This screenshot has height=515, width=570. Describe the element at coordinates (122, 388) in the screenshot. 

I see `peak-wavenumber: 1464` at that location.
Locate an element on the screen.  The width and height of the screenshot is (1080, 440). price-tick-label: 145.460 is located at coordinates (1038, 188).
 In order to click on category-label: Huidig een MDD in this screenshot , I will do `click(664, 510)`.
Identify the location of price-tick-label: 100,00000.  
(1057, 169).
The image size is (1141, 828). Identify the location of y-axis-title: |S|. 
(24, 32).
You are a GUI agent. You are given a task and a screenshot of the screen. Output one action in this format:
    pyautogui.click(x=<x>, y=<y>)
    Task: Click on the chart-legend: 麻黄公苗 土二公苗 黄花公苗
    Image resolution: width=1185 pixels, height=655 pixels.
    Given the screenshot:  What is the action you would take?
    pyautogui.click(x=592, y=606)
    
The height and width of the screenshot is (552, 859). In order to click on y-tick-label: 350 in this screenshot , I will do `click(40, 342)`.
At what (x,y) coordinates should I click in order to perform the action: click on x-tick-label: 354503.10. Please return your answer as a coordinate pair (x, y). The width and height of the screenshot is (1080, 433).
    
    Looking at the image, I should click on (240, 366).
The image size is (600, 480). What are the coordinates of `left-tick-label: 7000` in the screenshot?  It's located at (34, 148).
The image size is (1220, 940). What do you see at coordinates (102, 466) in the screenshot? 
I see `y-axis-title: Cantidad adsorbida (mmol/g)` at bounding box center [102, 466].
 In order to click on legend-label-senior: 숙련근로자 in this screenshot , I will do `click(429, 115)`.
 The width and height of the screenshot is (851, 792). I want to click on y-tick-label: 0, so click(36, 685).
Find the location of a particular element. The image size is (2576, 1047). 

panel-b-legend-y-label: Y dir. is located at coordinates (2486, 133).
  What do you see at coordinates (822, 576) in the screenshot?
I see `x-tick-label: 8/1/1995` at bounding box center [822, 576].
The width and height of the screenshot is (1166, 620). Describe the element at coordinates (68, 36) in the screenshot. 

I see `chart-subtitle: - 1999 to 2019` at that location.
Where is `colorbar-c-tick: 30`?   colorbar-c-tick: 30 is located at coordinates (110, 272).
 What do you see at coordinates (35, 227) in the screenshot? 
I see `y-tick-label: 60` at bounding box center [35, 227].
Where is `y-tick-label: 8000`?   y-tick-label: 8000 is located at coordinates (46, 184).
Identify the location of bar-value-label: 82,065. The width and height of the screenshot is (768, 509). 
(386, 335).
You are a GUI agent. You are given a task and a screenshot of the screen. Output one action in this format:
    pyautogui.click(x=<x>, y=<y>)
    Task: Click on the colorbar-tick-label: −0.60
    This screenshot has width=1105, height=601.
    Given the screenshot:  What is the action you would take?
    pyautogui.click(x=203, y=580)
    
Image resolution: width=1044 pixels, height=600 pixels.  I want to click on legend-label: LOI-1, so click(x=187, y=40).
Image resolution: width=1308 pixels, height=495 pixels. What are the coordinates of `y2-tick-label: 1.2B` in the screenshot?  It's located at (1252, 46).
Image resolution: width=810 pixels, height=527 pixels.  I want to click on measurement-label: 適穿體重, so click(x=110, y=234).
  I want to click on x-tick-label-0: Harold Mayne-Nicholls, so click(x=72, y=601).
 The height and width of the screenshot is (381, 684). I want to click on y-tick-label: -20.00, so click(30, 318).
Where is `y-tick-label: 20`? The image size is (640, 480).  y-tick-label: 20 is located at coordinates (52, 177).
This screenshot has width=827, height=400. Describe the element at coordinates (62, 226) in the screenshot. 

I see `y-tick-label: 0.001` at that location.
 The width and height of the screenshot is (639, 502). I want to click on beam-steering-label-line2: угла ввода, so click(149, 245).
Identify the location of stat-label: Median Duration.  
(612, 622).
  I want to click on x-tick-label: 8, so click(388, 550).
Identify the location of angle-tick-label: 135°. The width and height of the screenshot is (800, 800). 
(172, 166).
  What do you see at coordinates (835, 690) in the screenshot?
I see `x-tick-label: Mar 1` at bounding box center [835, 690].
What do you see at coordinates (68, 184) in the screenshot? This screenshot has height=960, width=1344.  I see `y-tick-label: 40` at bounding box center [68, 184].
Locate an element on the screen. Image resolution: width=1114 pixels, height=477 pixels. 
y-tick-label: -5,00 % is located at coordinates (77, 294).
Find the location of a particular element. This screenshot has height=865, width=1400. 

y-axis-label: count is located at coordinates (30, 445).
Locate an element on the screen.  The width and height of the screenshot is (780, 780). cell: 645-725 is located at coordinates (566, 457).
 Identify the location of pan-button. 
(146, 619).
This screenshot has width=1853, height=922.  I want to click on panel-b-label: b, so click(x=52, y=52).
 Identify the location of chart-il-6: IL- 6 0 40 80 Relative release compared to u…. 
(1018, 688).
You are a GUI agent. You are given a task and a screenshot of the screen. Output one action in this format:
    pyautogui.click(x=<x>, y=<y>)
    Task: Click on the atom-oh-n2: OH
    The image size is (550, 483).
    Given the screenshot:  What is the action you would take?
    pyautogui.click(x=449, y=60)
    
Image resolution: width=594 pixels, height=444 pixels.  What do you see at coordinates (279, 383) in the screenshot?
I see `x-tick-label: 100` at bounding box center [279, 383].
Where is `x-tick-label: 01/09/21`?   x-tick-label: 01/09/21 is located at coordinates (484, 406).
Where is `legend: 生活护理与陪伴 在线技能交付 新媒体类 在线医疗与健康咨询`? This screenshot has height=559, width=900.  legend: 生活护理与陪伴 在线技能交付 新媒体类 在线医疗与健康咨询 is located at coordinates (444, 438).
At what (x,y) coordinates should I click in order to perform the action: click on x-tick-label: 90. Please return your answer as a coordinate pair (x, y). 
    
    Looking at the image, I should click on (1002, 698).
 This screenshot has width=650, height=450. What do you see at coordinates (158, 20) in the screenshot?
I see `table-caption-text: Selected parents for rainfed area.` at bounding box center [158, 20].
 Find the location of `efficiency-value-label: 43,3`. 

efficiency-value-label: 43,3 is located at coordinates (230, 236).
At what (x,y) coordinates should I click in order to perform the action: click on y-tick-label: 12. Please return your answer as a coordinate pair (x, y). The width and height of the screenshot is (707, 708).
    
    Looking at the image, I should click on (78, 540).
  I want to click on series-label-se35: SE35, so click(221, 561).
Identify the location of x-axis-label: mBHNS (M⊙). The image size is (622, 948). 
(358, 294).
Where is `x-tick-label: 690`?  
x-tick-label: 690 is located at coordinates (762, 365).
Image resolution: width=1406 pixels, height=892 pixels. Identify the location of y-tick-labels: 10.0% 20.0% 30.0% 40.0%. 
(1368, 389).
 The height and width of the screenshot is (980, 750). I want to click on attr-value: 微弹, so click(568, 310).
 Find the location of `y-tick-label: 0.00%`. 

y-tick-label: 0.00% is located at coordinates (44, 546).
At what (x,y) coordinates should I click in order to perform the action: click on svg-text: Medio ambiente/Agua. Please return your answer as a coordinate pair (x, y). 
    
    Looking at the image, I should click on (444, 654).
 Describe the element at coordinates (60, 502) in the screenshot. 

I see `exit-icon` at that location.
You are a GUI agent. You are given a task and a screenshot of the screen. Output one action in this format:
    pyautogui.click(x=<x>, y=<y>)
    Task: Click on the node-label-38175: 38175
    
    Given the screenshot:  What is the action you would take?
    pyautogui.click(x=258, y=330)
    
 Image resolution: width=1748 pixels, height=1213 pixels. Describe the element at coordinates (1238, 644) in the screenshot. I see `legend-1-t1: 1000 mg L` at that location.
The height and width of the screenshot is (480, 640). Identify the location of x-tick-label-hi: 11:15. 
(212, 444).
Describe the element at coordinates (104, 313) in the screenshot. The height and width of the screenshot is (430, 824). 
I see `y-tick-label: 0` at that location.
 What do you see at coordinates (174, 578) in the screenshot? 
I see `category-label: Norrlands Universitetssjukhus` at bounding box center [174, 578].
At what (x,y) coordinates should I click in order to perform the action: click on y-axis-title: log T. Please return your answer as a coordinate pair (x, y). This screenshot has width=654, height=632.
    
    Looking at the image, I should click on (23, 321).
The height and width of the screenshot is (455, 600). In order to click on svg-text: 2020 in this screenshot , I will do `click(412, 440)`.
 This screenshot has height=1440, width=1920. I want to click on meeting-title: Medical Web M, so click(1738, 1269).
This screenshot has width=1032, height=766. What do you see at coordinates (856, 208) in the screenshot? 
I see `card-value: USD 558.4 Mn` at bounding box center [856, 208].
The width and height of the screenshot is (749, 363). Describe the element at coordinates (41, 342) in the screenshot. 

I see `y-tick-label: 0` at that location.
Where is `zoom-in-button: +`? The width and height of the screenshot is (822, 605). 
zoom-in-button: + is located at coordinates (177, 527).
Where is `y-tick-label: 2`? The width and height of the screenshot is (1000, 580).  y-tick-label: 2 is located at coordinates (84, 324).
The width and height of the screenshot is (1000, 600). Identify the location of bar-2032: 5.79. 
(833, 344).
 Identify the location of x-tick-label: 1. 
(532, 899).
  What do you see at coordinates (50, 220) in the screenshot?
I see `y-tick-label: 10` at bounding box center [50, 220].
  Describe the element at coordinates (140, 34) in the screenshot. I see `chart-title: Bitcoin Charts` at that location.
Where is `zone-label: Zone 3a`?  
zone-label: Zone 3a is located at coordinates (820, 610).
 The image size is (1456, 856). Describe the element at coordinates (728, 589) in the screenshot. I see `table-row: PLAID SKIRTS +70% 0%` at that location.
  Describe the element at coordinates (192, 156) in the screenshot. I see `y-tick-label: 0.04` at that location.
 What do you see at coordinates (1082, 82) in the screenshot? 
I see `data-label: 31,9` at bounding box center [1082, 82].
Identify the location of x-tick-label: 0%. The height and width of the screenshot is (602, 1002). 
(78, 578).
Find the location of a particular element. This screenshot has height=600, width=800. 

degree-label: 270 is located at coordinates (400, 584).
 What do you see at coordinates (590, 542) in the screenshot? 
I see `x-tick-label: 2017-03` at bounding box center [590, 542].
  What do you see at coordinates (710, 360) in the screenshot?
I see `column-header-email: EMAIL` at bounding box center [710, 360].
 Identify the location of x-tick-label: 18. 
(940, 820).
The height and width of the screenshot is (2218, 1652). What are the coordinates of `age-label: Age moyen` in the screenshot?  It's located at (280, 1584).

= = = = =

# What to produce:
Turn the records, from their start through the line containing "The height and width of the screenshot is (552, 859).", into a JSON list of strings with one string per line, leaving out blank lines.

# Written solution:
[
  "This screenshot has height=515, width=570. Describe the element at coordinates (122, 388) in the screenshot. ",
  "I see `peak-wavenumber: 1464` at that location.",
  "Locate an element on the screen.  The width and height of the screenshot is (1080, 440). price-tick-label: 145.460 is located at coordinates (1038, 188).",
  " In order to click on category-label: Huidig een MDD in this screenshot , I will do `click(664, 510)`.",
  "Identify the location of price-tick-label: 100,00000.  ",
  "(1057, 169).",
  "The image size is (1141, 828). Identify the location of y-axis-title: |S|. ",
  "(24, 32).",
  "You are a GUI agent. You are given a task and a screenshot of the screen. Output one action in this format:",
  "    pyautogui.click(x=<x>, y=<y>)",
  "    Task: Click on the chart-legend: 麻黄公苗 土二公苗 黄花公苗",
  "    Image resolution: width=1185 pixels, height=655 pixels.",
  "    Given the screenshot:  What is the action you would take?",
  "    pyautogui.click(x=592, y=606)",
  "The height and width of the screenshot is (552, 859). In order to click on y-tick-label: 350 in this screenshot , I will do `click(40, 342)`."
]